# Assignment
Copy out all the lines in the records that include the word "Delete".
§
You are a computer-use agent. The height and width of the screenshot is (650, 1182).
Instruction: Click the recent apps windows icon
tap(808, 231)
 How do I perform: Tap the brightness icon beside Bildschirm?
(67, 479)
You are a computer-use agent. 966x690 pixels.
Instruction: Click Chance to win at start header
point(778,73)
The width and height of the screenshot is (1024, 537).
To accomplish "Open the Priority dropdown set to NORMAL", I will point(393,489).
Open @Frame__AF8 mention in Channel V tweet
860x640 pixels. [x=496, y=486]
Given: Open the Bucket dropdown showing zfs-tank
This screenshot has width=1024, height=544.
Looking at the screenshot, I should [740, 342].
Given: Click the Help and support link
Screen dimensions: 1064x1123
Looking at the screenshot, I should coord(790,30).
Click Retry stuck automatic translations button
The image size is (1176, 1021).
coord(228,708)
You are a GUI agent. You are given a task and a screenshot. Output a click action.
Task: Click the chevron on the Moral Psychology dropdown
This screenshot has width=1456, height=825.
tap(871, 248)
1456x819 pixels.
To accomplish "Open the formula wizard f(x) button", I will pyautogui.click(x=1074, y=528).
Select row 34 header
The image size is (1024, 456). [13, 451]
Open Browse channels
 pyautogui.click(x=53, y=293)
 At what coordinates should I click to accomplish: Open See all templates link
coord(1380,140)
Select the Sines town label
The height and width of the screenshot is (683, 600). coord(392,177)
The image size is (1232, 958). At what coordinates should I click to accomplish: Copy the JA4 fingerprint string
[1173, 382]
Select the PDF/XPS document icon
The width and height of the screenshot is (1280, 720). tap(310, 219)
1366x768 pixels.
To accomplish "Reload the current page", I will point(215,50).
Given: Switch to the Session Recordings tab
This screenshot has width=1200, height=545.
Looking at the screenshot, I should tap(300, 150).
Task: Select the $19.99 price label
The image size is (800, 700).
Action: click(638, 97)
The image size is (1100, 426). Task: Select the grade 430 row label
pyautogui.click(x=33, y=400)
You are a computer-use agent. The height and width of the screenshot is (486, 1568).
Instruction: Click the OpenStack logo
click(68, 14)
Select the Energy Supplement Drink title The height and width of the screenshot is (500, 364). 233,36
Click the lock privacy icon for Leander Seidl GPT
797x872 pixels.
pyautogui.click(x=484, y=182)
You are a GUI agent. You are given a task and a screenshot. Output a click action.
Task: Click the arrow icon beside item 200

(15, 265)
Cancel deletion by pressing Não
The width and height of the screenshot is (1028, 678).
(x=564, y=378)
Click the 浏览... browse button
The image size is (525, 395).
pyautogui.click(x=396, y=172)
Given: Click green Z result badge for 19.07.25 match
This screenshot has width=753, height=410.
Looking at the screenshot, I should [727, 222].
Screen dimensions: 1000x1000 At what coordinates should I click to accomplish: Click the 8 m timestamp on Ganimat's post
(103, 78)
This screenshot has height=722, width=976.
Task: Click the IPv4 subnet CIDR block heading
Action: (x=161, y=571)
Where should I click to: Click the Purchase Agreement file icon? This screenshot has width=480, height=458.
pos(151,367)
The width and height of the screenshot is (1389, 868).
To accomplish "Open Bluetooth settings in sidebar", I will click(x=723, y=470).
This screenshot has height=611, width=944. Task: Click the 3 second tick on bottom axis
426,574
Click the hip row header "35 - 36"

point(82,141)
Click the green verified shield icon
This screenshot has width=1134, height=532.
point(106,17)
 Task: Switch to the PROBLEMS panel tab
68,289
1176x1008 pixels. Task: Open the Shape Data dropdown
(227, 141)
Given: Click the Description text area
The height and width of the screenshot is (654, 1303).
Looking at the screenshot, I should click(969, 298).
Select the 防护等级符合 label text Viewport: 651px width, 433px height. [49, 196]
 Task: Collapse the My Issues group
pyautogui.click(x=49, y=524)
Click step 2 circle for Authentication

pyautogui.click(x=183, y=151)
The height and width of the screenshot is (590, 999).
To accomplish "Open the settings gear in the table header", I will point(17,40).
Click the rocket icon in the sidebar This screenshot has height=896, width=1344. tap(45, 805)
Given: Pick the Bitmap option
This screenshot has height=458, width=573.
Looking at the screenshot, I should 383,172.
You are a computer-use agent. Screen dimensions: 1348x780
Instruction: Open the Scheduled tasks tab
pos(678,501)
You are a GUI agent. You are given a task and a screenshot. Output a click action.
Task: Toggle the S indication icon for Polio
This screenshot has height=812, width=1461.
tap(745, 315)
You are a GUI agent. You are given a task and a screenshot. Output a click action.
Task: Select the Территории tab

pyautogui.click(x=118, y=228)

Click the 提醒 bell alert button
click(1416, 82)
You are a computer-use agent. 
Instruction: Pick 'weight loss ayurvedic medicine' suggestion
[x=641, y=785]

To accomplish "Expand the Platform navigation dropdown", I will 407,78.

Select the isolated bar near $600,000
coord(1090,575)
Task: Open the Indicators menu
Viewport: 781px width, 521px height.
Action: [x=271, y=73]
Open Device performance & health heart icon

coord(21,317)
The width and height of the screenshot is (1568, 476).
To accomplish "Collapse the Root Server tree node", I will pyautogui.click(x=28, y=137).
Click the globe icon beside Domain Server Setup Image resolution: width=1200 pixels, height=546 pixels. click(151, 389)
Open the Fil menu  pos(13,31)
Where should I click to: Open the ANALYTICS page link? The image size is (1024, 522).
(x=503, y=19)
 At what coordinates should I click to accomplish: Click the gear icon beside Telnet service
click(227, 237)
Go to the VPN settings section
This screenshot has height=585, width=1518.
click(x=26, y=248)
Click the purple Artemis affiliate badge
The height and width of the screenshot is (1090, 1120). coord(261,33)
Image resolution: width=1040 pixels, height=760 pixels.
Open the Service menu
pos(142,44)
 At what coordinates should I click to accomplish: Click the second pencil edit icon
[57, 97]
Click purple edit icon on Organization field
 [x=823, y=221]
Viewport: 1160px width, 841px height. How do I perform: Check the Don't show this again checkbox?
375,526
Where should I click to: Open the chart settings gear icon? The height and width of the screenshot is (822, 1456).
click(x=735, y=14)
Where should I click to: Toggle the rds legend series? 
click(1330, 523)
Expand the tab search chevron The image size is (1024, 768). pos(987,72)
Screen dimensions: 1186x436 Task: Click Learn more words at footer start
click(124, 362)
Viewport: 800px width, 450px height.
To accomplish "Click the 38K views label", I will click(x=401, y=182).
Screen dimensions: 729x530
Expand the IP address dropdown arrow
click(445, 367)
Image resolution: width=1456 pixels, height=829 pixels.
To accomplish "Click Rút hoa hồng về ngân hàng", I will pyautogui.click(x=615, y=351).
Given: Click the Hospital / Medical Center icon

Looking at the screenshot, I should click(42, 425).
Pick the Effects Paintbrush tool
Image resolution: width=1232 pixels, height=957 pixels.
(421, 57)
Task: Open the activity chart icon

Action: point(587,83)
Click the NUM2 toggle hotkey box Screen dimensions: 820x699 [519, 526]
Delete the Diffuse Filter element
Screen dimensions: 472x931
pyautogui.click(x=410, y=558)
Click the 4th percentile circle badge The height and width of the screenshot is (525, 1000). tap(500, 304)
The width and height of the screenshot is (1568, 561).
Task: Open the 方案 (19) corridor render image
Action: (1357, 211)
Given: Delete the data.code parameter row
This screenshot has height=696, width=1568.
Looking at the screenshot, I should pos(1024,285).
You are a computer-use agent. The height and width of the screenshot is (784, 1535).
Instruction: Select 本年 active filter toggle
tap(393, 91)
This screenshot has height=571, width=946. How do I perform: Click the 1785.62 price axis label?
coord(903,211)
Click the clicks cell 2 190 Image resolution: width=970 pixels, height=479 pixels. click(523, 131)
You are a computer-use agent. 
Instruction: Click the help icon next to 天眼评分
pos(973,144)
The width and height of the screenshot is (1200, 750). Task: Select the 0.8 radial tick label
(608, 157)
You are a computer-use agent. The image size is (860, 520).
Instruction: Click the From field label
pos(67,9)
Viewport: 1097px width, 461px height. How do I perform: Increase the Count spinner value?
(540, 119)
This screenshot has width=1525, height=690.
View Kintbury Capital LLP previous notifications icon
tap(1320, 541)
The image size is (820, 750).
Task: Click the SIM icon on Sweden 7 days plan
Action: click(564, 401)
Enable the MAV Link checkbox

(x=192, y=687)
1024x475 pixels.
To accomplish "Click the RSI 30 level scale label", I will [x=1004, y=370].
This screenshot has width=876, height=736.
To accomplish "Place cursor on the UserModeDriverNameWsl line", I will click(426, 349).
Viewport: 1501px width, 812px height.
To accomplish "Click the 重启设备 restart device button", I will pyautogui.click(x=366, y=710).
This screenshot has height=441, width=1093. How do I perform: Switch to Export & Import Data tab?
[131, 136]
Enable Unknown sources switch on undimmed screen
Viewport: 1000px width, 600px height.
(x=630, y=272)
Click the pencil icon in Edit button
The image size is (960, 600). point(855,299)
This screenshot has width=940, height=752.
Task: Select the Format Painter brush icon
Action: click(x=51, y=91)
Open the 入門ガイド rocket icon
§
# Output of the exercise
Delete the Diffuse Filter element
Given: Delete the data.code parameter row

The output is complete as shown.